The Principal Investment Strategy of the Fund

The HNP Growth and Preservation Fund is a mutual fund that, under normal market conditions, invests in a group of exchange traded funds ("ETFs"), exchange traded notes ("ETNs") and/or money market funds. The underlying ETFs generally invest in, and the underlying ETNs generally track indices related to, equity securities, fixed income securities, real estate investment trusts ("REITs"), and commodities. The Adviser allocates assets among these various categories based on its proprietary risk return screening model. The Adviser may also allocates assets to ETFs that hold and ETNs that track indices that are comprised of small and medium sized companies based on its proprietary risk return screening model. The Fund's investment strategy includes both growth and value style investing. The Fund may invest in ETFs that hold, and ETNs that track, foreign securities and American Depository Receipts ("ADRs"). The Fund may engage in short-term trading.

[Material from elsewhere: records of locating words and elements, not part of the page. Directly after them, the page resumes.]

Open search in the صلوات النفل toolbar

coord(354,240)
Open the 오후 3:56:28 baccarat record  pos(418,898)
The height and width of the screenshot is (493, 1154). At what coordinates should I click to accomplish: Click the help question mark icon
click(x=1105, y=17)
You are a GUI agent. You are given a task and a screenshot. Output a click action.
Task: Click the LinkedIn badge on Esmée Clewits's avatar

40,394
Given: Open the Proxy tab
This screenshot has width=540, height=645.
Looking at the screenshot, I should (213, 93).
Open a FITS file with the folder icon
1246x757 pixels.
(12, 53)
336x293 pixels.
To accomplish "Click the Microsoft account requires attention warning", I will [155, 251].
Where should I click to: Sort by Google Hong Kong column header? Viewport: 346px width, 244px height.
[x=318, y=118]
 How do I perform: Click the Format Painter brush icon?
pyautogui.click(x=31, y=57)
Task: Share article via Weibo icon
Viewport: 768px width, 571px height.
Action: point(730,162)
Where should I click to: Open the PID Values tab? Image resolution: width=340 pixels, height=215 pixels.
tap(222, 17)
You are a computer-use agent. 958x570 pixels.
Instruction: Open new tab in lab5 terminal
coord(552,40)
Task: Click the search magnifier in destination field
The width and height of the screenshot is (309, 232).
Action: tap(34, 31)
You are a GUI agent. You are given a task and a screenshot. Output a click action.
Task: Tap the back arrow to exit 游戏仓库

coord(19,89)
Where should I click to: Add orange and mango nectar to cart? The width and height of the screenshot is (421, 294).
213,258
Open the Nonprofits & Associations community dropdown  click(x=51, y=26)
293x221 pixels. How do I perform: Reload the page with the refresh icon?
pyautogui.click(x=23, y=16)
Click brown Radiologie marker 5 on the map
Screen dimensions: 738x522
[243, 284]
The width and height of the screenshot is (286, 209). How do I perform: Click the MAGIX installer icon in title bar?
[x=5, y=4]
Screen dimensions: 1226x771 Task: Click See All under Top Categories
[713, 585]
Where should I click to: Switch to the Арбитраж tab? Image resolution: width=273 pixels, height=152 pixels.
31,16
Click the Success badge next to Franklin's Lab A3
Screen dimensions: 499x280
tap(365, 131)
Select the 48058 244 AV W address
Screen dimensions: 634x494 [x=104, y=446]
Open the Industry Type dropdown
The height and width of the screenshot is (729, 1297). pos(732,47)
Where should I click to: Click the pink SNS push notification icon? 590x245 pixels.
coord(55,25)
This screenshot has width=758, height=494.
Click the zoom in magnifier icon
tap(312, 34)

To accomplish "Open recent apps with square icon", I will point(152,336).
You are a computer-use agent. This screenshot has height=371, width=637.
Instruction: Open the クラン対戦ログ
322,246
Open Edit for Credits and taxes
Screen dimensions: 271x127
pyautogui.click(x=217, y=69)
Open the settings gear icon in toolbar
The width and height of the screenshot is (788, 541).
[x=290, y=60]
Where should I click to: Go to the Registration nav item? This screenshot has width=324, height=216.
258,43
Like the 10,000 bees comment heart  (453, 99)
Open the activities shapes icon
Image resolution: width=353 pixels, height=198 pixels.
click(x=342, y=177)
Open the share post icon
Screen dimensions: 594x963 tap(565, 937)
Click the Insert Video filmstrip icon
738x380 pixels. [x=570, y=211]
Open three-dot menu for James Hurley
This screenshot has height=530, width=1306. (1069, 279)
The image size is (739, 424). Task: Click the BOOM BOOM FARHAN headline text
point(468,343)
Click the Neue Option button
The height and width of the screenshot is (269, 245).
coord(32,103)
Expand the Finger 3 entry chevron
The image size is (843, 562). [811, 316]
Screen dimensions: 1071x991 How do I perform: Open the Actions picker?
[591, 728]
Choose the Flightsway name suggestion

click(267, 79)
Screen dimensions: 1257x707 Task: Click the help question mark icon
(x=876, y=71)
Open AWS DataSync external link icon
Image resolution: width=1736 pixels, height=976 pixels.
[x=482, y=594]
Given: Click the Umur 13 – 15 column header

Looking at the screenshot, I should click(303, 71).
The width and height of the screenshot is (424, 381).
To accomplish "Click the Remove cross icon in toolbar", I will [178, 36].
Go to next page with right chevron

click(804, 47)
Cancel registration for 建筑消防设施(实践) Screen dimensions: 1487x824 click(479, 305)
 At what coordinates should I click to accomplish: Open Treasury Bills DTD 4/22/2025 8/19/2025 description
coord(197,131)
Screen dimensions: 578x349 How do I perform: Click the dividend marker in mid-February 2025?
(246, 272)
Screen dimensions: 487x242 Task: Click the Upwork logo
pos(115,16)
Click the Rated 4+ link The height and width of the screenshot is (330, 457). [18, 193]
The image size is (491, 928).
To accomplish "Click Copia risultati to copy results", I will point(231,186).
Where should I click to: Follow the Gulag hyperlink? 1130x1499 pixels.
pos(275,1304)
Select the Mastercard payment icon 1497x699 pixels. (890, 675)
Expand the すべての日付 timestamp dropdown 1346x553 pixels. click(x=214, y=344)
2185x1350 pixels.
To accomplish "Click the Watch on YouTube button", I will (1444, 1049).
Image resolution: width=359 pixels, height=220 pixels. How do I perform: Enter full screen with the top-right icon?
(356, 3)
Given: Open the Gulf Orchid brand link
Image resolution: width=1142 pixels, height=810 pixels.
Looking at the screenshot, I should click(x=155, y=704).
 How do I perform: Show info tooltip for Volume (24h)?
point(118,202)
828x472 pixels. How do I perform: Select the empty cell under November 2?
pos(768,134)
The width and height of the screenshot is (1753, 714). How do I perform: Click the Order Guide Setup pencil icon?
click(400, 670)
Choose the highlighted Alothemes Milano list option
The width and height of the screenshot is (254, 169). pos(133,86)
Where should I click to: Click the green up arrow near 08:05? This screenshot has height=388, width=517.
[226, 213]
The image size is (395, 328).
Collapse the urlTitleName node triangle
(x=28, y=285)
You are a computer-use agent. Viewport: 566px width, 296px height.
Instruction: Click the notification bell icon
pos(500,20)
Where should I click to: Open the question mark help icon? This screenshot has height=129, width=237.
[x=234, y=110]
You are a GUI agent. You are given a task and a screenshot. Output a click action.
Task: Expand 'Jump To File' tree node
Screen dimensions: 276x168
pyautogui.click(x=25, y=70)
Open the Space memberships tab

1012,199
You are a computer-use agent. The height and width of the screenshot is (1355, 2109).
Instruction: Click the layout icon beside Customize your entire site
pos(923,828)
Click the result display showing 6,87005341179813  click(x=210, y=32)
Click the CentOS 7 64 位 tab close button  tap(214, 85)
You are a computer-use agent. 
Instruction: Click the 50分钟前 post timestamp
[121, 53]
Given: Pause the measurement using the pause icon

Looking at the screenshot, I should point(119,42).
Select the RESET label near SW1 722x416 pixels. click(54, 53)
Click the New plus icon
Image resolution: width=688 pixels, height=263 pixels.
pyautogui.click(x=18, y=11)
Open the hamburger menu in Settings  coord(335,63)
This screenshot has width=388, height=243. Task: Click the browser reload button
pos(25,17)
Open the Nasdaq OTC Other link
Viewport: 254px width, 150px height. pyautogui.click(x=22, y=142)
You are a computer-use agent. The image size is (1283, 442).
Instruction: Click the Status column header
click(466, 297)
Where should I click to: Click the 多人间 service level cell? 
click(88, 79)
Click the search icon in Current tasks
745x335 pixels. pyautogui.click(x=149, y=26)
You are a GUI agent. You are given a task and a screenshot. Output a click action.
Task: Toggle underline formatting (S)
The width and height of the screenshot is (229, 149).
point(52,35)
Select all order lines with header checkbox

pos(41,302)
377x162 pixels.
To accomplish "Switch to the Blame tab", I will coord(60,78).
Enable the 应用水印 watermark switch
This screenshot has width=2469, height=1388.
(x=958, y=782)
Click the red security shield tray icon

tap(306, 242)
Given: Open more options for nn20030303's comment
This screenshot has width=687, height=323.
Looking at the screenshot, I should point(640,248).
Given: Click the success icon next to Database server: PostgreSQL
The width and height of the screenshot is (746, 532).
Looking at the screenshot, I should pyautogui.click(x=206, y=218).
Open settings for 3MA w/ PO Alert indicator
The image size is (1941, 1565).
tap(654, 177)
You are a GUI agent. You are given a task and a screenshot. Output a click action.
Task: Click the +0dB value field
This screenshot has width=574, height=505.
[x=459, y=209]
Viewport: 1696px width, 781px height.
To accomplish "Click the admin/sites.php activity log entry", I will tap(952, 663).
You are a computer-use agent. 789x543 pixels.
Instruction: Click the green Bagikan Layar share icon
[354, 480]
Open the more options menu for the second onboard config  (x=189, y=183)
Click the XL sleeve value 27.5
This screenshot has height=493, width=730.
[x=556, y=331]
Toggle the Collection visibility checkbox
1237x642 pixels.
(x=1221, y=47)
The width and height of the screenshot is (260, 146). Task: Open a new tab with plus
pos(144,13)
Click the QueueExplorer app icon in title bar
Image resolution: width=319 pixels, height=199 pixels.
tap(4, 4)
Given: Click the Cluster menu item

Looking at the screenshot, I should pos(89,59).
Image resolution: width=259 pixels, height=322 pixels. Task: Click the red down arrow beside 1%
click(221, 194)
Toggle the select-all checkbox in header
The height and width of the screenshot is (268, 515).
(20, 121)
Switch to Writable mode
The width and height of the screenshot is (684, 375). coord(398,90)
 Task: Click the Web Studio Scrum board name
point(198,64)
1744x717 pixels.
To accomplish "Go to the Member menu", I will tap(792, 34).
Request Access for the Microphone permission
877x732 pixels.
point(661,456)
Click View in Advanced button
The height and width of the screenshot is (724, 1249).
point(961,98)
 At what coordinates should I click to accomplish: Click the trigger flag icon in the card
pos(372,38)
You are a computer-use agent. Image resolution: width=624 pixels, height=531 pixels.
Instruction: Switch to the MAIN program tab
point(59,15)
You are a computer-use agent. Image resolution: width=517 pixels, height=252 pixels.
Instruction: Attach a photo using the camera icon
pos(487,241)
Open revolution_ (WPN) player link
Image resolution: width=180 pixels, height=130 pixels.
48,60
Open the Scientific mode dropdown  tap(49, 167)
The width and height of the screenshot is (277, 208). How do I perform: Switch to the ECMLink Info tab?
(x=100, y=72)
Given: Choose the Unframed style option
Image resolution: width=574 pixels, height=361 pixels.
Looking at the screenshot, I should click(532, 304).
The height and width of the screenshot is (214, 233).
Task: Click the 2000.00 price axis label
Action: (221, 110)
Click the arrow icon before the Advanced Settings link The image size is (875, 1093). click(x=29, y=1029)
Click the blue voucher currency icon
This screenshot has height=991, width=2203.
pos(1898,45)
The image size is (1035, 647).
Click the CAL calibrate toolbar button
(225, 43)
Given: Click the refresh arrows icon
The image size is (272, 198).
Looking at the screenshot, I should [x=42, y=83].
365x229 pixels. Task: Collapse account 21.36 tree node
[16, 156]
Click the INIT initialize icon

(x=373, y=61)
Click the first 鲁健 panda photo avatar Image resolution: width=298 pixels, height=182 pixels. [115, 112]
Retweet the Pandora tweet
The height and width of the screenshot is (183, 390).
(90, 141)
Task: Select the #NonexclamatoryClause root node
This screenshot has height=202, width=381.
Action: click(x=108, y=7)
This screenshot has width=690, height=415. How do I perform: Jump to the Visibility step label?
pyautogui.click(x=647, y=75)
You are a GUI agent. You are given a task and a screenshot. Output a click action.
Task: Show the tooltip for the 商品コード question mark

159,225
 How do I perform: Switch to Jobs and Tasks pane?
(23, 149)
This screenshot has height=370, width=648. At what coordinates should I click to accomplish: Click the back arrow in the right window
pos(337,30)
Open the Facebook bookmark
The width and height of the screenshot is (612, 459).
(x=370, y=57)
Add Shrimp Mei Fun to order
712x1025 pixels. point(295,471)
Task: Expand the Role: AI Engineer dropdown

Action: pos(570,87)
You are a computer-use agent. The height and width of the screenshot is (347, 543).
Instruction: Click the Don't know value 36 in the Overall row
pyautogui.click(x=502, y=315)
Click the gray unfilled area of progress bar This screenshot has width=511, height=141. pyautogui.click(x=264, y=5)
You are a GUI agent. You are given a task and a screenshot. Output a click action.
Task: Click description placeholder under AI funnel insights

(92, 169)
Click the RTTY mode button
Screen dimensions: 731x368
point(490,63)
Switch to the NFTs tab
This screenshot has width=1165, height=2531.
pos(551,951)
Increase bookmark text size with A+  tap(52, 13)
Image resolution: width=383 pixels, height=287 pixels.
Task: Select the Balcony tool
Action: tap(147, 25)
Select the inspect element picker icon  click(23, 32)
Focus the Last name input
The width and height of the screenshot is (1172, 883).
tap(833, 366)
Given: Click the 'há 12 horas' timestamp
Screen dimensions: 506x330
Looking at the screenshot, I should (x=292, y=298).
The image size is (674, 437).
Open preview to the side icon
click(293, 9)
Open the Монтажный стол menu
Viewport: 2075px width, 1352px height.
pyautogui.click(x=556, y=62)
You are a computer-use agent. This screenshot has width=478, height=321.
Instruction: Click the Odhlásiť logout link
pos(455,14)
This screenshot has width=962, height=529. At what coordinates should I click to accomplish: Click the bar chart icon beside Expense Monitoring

The Fund seeks long-term capital appreciation, while attempting to preserve capital by mitigating prolonged asset class depreciation. The Fund may be fully invested, partially invested or fully in cash or cash equivalents at any time. The Adviser uses a proprietary screening model to make purchase and sale decisions by confirming both short-term and long-term marketplace trends. When an asset class is in a confirmed upward trend, a buy signal is triggered. At this point the Adviser may purchase, what it believes to be, the most appropriate investment vehicle to track the asset class that is in an upward trend. When an underlying asset class is in a confirmed downward trend, a partial or full sell signal is triggered. At this point the Adviser may sell some or all of the investment vehicle held in the portfolio that it believes will continue trending downward. When the Fund is fully invested it will typically invest in ETF's that hold, and/or ETN's that track domestic equities, foreign securities, ADRs, commodities, fixed income securities and REITs. ETNs are a type of unsecured, unsubordi-nated debt security. There is no limit in which the Fund may invest in ETFs, ETNs and/or money market funds.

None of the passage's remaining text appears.